[Directive] Please return every line of the entries below without any change.

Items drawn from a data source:
· · · · · · ·

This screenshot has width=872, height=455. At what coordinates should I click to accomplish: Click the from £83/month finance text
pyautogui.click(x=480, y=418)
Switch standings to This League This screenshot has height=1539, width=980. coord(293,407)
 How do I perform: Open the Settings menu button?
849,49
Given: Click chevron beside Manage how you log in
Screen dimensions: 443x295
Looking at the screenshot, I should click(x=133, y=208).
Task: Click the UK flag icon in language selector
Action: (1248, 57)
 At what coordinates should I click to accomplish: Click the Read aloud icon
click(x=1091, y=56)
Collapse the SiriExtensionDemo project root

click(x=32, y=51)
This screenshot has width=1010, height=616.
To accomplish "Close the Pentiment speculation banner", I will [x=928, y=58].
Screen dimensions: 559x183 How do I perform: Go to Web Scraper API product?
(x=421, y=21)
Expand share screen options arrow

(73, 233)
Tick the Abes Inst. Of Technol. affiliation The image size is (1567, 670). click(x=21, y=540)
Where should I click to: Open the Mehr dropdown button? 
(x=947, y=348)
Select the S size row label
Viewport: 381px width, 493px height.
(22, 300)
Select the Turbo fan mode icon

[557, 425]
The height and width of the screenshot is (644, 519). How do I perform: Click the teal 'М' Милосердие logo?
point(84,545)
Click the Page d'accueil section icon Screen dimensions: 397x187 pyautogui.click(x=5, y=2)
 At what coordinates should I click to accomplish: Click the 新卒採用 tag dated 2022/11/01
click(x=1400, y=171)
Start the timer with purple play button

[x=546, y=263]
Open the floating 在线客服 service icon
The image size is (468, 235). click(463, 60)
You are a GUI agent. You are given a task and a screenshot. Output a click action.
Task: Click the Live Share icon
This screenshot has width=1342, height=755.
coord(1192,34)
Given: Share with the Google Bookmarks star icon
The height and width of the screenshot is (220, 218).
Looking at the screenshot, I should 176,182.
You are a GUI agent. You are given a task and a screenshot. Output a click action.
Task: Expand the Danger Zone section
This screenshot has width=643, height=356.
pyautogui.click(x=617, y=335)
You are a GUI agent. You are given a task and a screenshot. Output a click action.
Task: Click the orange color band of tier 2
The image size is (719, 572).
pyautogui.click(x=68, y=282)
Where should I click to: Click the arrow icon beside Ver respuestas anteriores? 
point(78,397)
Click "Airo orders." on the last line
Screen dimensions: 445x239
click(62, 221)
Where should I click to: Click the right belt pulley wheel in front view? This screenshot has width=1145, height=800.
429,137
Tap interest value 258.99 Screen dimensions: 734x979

· · · · · · ·

[Written reply]
This screenshot has width=872, height=455. At what coordinates should I click to accomplish: Click the from £83/month finance text
pyautogui.click(x=480, y=418)
Switch standings to This League This screenshot has height=1539, width=980. coord(293,407)
 How do I perform: Open the Settings menu button?
849,49
Given: Click chevron beside Manage how you log in
Screen dimensions: 443x295
Looking at the screenshot, I should click(x=133, y=208).
Task: Click the UK flag icon in language selector
Action: (1248, 57)
 At what coordinates should I click to accomplish: Click the Read aloud icon
click(x=1091, y=56)
Collapse the SiriExtensionDemo project root

click(x=32, y=51)
This screenshot has width=1010, height=616.
To accomplish "Close the Pentiment speculation banner", I will [x=928, y=58].
Screen dimensions: 559x183 How do I perform: Go to Web Scraper API product?
(x=421, y=21)
Expand share screen options arrow

(73, 233)
Tick the Abes Inst. Of Technol. affiliation The image size is (1567, 670). click(x=21, y=540)
Where should I click to: Open the Mehr dropdown button? 
(x=947, y=348)
Select the S size row label
Viewport: 381px width, 493px height.
(22, 300)
Select the Turbo fan mode icon

[557, 425]
The height and width of the screenshot is (644, 519). How do I perform: Click the teal 'М' Милосердие logo?
point(84,545)
Click the Page d'accueil section icon Screen dimensions: 397x187 pyautogui.click(x=5, y=2)
 At what coordinates should I click to accomplish: Click the 新卒採用 tag dated 2022/11/01
click(x=1400, y=171)
Start the timer with purple play button

[x=546, y=263]
Open the floating 在线客服 service icon
The image size is (468, 235). click(463, 60)
You are a GUI agent. You are given a task and a screenshot. Output a click action.
Task: Click the Live Share icon
This screenshot has width=1342, height=755.
coord(1192,34)
Given: Share with the Google Bookmarks star icon
The height and width of the screenshot is (220, 218).
Looking at the screenshot, I should 176,182.
You are a GUI agent. You are given a task and a screenshot. Output a click action.
Task: Expand the Danger Zone section
This screenshot has width=643, height=356.
pyautogui.click(x=617, y=335)
You are a GUI agent. You are given a task and a screenshot. Output a click action.
Task: Click the orange color band of tier 2
The image size is (719, 572).
pyautogui.click(x=68, y=282)
Where should I click to: Click the arrow icon beside Ver respuestas anteriores? 
point(78,397)
Click "Airo orders." on the last line
Screen dimensions: 445x239
click(62, 221)
Where should I click to: Click the right belt pulley wheel in front view? This screenshot has width=1145, height=800.
429,137
Tap interest value 258.99 Screen dimensions: 734x979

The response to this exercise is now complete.